_Directions_
Using the data below, find how many lines include the word "arrow" and report that figure alone.

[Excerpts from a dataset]

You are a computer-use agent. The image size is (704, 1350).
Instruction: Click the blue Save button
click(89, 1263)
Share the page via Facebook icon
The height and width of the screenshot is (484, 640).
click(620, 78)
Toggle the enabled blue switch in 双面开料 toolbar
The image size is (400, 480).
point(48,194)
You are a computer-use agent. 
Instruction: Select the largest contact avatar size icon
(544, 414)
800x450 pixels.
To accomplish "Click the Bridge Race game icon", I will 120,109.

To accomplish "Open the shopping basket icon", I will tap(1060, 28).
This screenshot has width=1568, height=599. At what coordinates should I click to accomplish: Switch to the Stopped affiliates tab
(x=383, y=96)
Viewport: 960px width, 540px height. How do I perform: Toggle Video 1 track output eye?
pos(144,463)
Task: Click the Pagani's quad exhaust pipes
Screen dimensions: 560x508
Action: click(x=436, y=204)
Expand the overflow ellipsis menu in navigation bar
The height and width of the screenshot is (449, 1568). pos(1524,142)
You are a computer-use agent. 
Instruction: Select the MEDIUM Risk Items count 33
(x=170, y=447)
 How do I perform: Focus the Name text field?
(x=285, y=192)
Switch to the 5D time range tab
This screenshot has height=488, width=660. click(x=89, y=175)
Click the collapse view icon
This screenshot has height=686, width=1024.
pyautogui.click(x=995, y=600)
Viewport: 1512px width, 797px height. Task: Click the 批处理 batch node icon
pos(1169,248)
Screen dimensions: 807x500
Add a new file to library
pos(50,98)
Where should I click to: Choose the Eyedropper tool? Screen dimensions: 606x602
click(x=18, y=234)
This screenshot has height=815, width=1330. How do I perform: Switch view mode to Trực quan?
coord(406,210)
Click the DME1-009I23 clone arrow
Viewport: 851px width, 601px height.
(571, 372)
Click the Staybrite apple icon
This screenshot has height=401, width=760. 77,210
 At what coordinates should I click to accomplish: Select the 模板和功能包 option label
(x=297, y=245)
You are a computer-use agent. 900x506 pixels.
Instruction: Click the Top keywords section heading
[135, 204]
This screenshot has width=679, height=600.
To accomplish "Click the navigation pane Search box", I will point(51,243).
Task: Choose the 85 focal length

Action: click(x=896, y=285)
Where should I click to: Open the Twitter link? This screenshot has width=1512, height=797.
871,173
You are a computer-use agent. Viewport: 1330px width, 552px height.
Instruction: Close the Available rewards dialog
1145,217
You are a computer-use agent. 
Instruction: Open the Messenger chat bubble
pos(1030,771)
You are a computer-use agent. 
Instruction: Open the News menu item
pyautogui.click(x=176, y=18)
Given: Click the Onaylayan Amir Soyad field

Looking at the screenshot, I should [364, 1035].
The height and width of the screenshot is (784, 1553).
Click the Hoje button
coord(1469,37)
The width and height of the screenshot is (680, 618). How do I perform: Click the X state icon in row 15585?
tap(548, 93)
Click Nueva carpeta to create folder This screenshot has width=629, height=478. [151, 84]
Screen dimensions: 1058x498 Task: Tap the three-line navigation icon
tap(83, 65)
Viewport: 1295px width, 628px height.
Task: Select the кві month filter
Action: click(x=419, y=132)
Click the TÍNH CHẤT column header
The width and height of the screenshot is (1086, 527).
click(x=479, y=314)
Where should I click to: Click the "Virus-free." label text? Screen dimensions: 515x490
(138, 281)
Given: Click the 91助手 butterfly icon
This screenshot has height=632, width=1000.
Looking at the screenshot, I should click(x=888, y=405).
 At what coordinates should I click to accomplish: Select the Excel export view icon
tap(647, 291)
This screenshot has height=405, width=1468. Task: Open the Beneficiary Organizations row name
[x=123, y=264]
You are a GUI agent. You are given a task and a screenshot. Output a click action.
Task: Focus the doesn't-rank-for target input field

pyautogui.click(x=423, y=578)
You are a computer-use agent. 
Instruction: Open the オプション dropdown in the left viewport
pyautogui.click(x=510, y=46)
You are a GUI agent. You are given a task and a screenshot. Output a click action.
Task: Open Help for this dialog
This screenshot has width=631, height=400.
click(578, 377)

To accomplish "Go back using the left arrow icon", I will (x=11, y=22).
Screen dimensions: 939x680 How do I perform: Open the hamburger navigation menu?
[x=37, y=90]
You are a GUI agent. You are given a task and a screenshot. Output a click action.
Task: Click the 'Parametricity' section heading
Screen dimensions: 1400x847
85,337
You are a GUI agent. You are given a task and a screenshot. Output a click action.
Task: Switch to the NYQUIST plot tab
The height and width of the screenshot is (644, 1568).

_Solution for this task_
2